• TO BE DONE
Reproduce the stretch from the line containing "Where should I click to: Go" through the end of the lines, substituting "Where do I click to" for every occurrence of "Where should I click to" and leaving everything else unchanged.

=====

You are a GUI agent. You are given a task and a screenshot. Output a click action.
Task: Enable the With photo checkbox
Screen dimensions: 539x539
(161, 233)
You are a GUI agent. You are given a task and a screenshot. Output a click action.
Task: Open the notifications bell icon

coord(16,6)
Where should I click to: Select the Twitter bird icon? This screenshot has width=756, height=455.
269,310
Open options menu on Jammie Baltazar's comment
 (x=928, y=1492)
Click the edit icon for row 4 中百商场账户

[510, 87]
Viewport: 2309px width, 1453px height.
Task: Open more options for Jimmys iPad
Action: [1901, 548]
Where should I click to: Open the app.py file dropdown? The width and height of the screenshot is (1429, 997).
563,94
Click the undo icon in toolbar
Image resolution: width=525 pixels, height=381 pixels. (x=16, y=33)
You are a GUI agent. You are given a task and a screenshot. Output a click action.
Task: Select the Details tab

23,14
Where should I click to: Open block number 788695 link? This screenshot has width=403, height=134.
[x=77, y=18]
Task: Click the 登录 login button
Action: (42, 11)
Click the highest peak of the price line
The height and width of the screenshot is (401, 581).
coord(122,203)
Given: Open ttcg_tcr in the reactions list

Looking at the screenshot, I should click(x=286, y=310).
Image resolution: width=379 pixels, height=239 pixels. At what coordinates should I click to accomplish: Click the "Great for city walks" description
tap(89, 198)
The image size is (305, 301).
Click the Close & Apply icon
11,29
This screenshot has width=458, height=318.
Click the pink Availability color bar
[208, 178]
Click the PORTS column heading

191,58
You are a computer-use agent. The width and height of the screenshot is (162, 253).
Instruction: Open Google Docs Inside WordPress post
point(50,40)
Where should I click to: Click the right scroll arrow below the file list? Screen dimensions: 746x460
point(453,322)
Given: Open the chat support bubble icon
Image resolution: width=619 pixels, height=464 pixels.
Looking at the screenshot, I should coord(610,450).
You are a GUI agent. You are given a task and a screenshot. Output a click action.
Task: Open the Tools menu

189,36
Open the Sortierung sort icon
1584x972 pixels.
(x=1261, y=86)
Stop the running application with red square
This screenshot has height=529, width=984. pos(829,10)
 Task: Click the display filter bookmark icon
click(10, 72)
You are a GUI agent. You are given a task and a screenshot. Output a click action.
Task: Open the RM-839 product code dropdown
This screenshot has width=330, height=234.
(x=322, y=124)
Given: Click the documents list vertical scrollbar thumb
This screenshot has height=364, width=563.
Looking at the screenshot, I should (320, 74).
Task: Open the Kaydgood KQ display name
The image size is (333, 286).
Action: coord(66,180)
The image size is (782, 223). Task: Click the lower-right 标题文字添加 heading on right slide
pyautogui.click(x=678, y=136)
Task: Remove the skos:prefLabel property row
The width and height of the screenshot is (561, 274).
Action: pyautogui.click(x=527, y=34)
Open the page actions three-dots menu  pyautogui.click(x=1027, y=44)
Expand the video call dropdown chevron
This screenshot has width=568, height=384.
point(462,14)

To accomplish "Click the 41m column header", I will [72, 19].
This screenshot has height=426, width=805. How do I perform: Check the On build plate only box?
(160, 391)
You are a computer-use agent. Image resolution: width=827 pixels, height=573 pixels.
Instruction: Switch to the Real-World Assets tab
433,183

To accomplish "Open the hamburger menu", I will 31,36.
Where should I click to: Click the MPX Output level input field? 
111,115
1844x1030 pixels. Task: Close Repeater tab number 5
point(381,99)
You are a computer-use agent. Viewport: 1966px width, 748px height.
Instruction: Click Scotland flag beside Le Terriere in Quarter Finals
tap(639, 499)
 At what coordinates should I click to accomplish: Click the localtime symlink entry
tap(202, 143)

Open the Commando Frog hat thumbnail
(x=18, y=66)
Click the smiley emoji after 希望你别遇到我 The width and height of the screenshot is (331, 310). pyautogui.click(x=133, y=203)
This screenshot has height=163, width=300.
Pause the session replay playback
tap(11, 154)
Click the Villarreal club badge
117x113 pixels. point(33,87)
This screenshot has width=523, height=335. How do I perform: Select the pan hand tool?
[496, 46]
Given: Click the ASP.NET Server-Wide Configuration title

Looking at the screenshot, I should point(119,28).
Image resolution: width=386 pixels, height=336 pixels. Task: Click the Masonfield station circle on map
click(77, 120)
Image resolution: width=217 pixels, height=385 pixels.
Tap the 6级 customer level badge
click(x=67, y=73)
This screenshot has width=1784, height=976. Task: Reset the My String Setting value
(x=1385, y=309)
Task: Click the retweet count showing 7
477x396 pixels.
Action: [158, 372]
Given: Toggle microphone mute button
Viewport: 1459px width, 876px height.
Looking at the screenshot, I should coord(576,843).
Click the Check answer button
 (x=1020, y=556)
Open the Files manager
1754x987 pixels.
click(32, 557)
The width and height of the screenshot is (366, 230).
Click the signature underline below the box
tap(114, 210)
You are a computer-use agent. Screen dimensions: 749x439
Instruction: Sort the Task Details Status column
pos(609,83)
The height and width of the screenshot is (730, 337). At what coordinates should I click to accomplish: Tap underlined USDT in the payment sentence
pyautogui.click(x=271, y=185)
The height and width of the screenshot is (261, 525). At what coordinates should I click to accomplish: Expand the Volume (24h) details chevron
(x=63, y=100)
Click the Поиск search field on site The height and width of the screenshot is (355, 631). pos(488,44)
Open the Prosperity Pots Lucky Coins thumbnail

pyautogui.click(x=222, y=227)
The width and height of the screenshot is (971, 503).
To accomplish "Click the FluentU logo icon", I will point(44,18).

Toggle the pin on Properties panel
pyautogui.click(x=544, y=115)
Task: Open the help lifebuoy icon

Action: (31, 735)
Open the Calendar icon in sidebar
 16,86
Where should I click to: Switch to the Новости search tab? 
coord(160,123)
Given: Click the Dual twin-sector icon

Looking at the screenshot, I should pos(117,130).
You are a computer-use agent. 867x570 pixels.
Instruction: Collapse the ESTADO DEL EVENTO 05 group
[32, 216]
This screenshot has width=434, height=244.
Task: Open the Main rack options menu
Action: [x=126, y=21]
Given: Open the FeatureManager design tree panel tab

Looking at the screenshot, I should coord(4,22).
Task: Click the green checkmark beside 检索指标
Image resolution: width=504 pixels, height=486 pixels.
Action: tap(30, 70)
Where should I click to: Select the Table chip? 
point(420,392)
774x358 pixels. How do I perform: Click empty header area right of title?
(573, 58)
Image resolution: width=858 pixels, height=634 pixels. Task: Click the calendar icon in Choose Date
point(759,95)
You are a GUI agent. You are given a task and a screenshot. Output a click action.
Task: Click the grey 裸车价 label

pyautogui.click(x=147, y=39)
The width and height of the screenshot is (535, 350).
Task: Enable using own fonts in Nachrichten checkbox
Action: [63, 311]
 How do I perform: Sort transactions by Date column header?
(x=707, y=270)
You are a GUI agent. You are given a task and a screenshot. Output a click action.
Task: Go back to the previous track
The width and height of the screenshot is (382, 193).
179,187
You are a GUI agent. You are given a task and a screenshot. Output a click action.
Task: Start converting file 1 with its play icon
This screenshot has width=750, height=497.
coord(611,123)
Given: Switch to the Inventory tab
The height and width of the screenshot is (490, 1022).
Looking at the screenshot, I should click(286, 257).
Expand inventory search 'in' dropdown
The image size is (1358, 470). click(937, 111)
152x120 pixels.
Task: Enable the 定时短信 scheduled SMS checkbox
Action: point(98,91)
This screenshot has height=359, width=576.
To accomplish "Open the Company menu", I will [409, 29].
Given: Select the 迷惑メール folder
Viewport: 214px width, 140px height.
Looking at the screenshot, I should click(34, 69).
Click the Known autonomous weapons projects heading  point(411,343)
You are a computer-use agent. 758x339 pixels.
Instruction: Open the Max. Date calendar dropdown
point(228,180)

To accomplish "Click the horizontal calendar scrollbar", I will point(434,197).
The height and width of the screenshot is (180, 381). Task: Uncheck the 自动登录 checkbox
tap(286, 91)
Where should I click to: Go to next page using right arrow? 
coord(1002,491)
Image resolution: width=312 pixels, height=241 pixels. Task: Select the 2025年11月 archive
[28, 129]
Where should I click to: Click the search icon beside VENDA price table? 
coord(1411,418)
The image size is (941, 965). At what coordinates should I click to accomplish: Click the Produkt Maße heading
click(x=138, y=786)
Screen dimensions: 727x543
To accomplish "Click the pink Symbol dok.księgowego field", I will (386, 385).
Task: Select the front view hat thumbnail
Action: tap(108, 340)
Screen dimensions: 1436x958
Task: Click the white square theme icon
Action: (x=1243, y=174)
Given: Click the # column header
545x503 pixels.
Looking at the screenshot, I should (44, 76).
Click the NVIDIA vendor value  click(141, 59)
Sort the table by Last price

=====

• ANSWER FOR THIS EXERCISE
Where do I click to: Go to next page using right arrow? 
coord(1002,491)
Image resolution: width=312 pixels, height=241 pixels. Task: Select the 2025年11月 archive
[28, 129]
Where do I click to: Click the search icon beside VENDA price table? 
coord(1411,418)
The image size is (941, 965). At what coordinates should I click to accomplish: Click the Produkt Maße heading
click(x=138, y=786)
Screen dimensions: 727x543
To accomplish "Click the pink Symbol dok.księgowego field", I will (386, 385).
Task: Select the front view hat thumbnail
Action: tap(108, 340)
Screen dimensions: 1436x958
Task: Click the white square theme icon
Action: (x=1243, y=174)
Given: Click the # column header
545x503 pixels.
Looking at the screenshot, I should (44, 76).
Click the NVIDIA vendor value  click(141, 59)
Sort the table by Last price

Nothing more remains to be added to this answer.